We are given two mathematical statements, or equations: the first one is $$x+y=7$$, and the second one is $$3x-2y=11$$. Our task is to find a specific pair of numbers, one for 'x' and one for 'y', that makes both of these statements true at the same time.

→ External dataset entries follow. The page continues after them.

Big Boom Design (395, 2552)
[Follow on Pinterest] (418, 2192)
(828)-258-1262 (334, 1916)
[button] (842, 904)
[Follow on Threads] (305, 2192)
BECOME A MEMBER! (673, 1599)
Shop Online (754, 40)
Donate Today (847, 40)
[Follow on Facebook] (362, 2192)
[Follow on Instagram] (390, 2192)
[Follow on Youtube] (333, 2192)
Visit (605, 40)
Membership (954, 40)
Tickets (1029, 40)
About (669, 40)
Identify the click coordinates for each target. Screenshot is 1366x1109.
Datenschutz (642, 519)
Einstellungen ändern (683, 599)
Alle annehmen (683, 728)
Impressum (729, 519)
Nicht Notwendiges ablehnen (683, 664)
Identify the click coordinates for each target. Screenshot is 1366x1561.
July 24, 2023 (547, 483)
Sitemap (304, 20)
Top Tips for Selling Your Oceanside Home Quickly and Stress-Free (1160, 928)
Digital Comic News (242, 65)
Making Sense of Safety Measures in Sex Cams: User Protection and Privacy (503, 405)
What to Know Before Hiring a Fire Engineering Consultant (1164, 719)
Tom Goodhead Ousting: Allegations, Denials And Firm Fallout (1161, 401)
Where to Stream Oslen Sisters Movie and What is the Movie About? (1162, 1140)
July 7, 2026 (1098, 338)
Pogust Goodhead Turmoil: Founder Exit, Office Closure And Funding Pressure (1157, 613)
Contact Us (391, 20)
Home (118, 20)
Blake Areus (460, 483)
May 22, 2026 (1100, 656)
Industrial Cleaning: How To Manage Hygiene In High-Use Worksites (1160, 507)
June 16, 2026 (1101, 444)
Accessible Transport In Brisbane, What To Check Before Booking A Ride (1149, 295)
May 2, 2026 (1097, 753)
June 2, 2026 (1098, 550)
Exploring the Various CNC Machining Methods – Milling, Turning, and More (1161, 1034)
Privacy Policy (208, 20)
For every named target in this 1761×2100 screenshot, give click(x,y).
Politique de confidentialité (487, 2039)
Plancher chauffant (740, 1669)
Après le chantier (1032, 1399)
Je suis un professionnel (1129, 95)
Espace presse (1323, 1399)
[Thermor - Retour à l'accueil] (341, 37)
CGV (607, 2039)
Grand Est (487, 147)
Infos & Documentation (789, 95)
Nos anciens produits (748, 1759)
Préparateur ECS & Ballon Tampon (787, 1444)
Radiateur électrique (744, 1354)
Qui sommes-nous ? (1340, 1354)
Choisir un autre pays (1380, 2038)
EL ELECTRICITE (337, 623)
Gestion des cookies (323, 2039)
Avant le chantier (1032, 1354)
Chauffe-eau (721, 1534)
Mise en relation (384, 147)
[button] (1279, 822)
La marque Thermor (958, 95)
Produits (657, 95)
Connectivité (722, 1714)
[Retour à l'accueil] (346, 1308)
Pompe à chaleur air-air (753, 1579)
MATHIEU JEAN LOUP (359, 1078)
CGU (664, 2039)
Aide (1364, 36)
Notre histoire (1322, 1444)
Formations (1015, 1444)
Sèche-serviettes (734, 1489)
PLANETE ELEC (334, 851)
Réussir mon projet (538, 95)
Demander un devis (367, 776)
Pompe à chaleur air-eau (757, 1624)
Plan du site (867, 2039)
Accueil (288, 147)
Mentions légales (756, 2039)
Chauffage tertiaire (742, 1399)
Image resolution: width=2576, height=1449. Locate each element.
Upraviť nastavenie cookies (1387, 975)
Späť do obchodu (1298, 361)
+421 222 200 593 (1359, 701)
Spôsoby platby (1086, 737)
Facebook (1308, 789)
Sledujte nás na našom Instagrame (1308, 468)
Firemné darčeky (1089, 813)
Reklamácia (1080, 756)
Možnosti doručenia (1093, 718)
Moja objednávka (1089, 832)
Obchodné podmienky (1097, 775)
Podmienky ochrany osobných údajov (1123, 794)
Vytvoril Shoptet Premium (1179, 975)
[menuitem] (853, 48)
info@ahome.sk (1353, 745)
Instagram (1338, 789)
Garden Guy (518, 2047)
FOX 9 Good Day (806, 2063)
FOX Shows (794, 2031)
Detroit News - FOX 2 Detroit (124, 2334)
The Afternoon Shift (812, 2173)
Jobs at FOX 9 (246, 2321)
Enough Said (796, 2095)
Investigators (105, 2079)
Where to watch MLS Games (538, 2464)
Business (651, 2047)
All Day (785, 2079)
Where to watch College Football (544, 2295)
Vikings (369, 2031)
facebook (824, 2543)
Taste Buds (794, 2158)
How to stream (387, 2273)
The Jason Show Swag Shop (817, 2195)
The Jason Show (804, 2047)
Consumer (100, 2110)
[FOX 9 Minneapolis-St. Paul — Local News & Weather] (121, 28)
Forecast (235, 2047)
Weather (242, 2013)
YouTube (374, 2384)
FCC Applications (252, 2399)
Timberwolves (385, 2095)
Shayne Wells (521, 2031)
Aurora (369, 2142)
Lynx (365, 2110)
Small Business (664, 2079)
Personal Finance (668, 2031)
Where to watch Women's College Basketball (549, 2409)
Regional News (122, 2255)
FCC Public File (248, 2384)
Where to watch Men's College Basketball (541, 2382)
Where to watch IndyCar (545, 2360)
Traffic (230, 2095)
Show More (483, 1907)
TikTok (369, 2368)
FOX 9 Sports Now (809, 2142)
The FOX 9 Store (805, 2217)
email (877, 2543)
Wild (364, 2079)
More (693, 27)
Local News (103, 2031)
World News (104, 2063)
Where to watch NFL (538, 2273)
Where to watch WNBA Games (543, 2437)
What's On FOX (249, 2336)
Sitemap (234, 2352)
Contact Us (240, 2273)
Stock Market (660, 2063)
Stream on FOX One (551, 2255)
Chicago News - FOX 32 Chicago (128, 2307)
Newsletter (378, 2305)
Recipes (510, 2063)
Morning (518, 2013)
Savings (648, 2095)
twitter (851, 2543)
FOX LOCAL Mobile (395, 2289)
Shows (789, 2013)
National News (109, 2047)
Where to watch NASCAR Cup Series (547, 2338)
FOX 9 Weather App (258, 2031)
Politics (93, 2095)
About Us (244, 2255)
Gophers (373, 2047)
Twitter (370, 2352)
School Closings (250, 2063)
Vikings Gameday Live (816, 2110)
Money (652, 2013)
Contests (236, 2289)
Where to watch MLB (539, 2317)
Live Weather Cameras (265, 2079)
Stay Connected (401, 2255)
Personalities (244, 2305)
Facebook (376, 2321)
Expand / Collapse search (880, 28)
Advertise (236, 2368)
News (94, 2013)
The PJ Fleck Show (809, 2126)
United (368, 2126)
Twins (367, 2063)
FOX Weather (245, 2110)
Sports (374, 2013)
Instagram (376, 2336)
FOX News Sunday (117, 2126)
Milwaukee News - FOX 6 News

This special pair of numbers represents the point where the graphs of these two equations would cross each other.

**step2** Thinking about the first equation and listing possibilities

Let's focus on the first equation: $$x+y=7$$. This equation tells us that when we add the number 'x' and the number 'y' together, the total must be 7. We can think of different pairs of whole numbers for 'x' and 'y' that add up to 7. Let's list some possibilities, starting with small whole numbers for 'x':
- If 'x' is 0, then 'y' must be 7 (because $$0+7=7$$).
- If 'x' is 1, then 'y' must be 6 (because $$1+6=7$$).
- If 'x' is 2, then 'y' must be 5 (because $$2+5=7$$).
- If 'x' is 3, then 'y' must be 4 (because $$3+4=7$$).
- If 'x' is 4, then 'y' must be 3 (because $$4+3=7$$).
- If 'x' is 5, then 'y' must be 2 (because $$5+2=7$$).
- If 'x' is 6, then 'y' must be 1 (because $$6+1=7$$).
- If 'x' is 7, then 'y' must be 0 (because $$7+0=7$$).

**step3** Checking each possibility in the second equation

Now, we will take each pair of (x, y) numbers that made the first equation true and test them in the second equation: $$3x-2y=11$$. We are looking for the pair that also makes this second equation true.
- Let's try (x=0, y=7): $$3 \times 0 - 2 \times 7 = 0 - 14 = -14$$. This is not 11, so this pair is not the answer.
- Let's try (x=1, y=6): $$3 \times 1 - 2 \times 6 = 3 - 12 = -9$$. This is not 11, so this pair is not the answer.
- Let's try (x=2, y=5): $$3 \times 2 - 2 \times 5 = 6 - 10 = -4$$. This is not 11, so this pair is not the answer.
- Let's try (x=3, y=4): $$3 \times 3 - 2 \times 4 = 9 - 8 = 1$$. This is not 11, so this pair is not the answer.
- Let's try (x=4, y=3): $$3 \times 4 - 2 \times 3 = 12 - 6 = 6$$. This is not 11, so this pair is not the answer.
- Let's try (x=5, y=2): $$3 \times 5 - 2 \times 2 = 15 - 4 = 11$$. This IS 11! This pair works for the second equation!

**step4** Stating the solution

We found that when x is 5 and y is 2, both equations are true.
For the first equation: $$5 + 2 = 7$$ (This is correct)
For the second equation: $$3 \times 5 - 2 \times 2 = 15 - 4 = 11$$ (This is also correct)
Therefore, the point of intersection of the graphs of the two equations is (5, 2).